I don't even know if there is any possible hack :P

EDIT:
Oh and also... I am sorry if this is the wrong section... I don't know where to post this type of threads.

[AlexSwezVotra]

If there are admins that are corrupt than yes, learn Symfony.

[ev0lution]

If you've never used a PHP framework before, the learning curve is quite steep. I've been messing around with Laravel recently and it's very confusing to me, having coded in PHP for years.

My advice would be not to try and learn a whole framework just for the auth features, because you'll find that you'll have to adapt a bunch of framework-specific conventions that'll dramatically increase your development time - basically, it's overkill if you just want to secure your control panel.

Instead, check out something like PHP-login.net. That site has awesome auth scripts that you can freely use and adapt - from a super simple register/login to a more feature-packed mini framework that isn't quite as intense as something like Laravel/Symfony. All of those scripts include instructions on how to get started.

[nGen.SoNNy]

I'm using pure php on my UCP/ACP and it's secured.

[Smally]

@nGen.SoNNy - Indeed it is secure, and I do not doubt that. I myself am a Laravel 4 and 5 user, and I must say the security features that the Laravel Team have put into the framework is amazing. The effort that Taylor and his team put in is great. If you were to rewrite your UCP over at Stunt Evo, I would suggest looking into a framework.

@ev0lution - I'm going to have to disagree with you there. Having coded in PHP for 4 years, when I started using Laravel it was so easy, so much simpler. I do agree that is a tad confusing but when you've got the hang of it, the potential is amazing.

@Ahmad45123 - As long as you keep your MySQL information stored, and with the correct file permissions and use secure passwords that's not an issue. As just like anything else your accounts can be vulnerable if your password is given out etc, so you can't prevent people logging in if they know the password. In terms of brute force and mysql injection, your best bet would be head over to w3schools, and get to grips with the basics of PHP.

[ev0lution]

Quote:

Originally Posted by Smally @ev0lution - I'm going to have to disagree with you there. Having coded in PHP for 4 years, when I started using Laravel it was so easy, so much simpler. I do agree that is a tad confusing but when you've got the hang of it, the potential is amazing.
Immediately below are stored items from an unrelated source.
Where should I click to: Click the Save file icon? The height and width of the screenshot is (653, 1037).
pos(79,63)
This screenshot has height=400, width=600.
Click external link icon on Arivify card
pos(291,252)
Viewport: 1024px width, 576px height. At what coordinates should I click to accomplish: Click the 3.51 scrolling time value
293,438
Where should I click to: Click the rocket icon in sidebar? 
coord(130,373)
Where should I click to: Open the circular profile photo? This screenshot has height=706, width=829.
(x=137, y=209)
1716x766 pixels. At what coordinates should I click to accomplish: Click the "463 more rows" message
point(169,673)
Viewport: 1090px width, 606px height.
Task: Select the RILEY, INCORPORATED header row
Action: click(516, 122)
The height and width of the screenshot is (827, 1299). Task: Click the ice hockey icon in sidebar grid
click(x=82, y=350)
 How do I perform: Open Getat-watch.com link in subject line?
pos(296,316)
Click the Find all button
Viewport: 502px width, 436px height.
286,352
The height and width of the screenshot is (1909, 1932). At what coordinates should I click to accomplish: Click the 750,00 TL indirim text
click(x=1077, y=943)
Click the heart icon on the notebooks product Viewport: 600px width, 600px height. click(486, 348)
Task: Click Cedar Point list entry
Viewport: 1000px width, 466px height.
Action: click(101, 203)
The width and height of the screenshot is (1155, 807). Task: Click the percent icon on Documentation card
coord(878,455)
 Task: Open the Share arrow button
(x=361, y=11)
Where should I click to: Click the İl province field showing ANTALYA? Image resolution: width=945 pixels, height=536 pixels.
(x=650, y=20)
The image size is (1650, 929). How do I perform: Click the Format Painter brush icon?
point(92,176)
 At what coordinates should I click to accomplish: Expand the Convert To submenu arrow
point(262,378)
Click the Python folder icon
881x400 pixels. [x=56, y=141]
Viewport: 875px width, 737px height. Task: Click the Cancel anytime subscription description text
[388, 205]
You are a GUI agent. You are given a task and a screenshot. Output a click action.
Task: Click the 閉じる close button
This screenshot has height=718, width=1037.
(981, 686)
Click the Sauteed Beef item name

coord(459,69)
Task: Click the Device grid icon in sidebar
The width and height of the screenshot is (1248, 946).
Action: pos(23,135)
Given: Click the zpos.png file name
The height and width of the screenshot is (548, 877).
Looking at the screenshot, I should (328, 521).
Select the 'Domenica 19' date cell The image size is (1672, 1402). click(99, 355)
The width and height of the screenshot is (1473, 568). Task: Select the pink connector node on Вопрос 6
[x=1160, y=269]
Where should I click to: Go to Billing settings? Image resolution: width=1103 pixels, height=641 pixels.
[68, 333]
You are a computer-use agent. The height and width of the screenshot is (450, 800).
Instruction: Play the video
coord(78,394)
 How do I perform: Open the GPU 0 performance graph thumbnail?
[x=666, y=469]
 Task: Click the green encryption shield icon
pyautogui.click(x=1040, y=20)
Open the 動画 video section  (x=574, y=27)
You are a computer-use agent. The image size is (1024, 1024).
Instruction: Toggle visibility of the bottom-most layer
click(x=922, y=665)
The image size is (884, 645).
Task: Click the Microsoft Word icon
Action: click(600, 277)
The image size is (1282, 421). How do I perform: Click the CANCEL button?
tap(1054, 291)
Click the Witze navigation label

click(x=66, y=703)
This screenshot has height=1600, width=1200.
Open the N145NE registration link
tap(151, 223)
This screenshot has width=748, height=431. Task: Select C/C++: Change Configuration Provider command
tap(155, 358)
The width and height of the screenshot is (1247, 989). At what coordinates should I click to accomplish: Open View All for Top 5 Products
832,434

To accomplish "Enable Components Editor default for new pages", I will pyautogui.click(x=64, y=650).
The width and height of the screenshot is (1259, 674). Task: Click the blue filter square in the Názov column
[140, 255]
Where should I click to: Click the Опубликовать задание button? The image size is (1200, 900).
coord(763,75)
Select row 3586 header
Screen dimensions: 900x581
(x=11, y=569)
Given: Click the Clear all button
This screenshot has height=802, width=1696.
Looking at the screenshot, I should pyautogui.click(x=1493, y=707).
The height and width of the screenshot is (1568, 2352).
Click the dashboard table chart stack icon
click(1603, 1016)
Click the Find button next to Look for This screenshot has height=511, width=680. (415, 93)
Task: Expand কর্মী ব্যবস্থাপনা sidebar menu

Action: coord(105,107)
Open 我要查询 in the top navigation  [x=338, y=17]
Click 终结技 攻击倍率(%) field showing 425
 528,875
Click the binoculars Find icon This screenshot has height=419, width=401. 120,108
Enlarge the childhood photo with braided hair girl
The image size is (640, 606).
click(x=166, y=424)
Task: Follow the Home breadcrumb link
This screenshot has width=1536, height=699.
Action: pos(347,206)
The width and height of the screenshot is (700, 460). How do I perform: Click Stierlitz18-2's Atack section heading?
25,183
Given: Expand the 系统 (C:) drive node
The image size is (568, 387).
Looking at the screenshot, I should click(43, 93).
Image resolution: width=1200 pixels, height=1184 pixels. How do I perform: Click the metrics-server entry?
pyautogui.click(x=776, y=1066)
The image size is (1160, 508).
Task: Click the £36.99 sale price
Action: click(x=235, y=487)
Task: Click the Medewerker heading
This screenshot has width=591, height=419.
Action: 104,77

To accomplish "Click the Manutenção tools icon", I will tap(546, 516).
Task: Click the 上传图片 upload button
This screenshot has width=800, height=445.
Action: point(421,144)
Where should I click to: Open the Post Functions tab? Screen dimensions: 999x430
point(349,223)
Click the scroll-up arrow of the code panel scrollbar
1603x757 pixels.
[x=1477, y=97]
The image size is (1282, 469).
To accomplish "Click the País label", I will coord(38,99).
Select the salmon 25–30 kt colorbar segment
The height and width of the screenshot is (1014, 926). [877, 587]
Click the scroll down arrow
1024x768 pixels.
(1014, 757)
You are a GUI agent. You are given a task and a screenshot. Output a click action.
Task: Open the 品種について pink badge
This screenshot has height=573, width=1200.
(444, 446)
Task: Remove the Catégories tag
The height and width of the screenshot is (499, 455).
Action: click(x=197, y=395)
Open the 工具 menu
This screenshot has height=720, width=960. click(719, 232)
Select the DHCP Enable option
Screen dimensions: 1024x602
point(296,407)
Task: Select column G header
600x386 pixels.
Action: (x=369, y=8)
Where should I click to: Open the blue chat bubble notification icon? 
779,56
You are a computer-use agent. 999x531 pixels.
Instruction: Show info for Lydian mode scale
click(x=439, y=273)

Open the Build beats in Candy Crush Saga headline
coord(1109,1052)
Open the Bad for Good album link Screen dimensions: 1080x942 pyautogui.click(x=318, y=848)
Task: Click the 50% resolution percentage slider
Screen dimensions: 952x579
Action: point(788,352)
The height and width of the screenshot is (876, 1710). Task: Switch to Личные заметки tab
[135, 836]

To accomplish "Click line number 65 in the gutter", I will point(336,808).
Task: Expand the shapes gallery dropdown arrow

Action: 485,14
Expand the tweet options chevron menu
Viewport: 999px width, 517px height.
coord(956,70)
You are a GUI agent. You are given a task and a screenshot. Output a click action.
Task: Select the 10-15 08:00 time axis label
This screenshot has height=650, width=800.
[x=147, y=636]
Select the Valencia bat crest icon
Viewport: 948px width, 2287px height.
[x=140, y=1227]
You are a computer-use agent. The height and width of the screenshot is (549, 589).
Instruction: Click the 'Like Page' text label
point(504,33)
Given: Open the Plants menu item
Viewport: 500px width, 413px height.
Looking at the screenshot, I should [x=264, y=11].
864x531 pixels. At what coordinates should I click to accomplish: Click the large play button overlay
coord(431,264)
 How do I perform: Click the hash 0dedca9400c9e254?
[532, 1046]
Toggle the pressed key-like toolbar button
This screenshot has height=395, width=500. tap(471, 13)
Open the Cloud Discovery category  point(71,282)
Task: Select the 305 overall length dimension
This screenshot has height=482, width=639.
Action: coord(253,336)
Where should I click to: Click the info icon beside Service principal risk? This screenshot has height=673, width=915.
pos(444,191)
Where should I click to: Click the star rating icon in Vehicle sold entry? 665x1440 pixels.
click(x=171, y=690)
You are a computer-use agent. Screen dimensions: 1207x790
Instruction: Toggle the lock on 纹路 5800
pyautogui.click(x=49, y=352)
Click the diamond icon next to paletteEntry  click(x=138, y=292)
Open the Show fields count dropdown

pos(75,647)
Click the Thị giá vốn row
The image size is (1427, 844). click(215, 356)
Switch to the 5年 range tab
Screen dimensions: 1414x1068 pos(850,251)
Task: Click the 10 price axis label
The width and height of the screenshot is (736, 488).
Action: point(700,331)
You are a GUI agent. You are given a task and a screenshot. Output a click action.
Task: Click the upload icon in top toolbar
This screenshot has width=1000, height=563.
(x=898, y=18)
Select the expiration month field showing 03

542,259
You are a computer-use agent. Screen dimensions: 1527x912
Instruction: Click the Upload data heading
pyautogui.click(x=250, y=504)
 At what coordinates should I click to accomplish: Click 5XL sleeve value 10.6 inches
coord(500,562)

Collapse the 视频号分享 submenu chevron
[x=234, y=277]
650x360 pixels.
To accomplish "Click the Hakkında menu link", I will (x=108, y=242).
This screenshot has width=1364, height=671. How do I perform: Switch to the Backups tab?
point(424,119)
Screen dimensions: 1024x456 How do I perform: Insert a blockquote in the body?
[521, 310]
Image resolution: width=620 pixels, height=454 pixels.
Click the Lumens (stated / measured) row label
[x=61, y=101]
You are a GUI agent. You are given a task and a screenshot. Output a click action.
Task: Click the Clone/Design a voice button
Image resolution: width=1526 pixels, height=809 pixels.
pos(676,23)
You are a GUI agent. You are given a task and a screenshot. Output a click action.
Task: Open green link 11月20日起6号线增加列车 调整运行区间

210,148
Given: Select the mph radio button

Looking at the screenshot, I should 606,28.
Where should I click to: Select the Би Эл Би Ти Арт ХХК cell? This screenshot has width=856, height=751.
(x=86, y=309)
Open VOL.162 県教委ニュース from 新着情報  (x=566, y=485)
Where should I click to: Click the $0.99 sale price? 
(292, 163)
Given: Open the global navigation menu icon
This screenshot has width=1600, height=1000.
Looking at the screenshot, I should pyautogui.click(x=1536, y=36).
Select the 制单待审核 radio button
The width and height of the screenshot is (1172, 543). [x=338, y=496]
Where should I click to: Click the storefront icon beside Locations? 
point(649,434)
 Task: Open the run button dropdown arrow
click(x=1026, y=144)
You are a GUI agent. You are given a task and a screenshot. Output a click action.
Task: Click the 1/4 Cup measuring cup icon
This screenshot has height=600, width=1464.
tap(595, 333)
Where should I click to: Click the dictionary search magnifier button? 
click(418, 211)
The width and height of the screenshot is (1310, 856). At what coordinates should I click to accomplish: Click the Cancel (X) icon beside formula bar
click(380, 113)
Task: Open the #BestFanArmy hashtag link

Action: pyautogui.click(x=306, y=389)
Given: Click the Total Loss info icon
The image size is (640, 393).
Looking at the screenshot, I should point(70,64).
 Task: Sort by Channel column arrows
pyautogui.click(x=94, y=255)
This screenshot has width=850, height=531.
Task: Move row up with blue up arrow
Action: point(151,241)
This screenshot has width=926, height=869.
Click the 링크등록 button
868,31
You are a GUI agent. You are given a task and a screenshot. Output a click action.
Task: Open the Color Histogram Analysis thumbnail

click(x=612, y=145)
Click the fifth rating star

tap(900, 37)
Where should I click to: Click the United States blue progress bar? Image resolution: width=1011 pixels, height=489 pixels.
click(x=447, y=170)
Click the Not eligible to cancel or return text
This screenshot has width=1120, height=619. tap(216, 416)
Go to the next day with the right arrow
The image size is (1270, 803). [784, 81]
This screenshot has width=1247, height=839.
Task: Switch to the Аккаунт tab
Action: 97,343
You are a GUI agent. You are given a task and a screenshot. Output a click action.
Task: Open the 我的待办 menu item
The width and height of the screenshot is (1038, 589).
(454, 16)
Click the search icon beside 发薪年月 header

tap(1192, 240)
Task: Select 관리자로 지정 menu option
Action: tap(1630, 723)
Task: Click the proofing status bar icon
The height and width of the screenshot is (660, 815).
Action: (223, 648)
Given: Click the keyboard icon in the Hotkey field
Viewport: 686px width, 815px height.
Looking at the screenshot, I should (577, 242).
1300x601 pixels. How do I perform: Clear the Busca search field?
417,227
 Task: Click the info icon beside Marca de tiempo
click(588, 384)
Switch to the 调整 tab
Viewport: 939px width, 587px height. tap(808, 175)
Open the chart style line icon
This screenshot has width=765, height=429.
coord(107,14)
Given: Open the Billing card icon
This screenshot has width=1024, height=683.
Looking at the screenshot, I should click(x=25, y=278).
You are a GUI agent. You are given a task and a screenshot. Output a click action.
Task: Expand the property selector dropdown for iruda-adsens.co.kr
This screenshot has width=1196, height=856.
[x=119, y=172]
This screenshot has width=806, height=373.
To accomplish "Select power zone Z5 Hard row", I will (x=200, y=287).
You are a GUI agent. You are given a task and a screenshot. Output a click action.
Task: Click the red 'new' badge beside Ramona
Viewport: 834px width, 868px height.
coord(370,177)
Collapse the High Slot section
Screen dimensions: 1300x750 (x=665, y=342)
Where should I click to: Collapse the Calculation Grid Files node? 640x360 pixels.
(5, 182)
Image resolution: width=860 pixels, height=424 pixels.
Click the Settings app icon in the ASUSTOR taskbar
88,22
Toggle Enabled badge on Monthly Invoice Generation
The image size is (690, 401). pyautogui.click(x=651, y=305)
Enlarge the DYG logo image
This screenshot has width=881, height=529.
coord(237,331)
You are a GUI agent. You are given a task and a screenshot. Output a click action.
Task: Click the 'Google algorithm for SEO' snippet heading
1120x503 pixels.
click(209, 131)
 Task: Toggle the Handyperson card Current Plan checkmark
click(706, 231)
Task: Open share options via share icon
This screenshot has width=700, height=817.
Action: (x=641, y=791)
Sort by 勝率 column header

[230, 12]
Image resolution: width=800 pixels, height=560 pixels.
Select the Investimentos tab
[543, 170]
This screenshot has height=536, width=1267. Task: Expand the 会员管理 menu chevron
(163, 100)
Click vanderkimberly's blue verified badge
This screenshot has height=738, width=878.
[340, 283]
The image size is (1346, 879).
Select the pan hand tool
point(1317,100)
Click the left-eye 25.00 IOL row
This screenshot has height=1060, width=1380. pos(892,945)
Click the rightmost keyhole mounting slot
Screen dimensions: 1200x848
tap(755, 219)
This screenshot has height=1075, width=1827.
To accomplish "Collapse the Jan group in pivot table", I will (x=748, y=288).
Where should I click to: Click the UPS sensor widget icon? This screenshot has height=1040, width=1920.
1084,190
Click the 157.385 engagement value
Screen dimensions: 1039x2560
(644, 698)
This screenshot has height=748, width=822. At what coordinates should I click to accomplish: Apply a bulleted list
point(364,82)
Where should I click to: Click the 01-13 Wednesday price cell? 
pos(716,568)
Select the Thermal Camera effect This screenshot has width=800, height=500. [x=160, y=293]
I have no doubts that the potential is amazing but I just couldn't for the life of me understand it! I tried to get started with it a couple of weeks ago and found very little as far as beginner's tutorials go.

[mati233]

I like to keep it "raw". If you know you're away around PHP you shouldn't have big issues, just make sure you make all the mysql queries safe.

[Smally]

Quote:

Originally Posted by ev0lution I have no doubts that the potential is amazing but I just couldn't for the life of me understand it! I tried to get started with it a couple of weeks ago and found very little as far as beginner's tutorials go.

The beginner tutorials for Laravel are pretty rubbish, check out laracasts, he is quite good.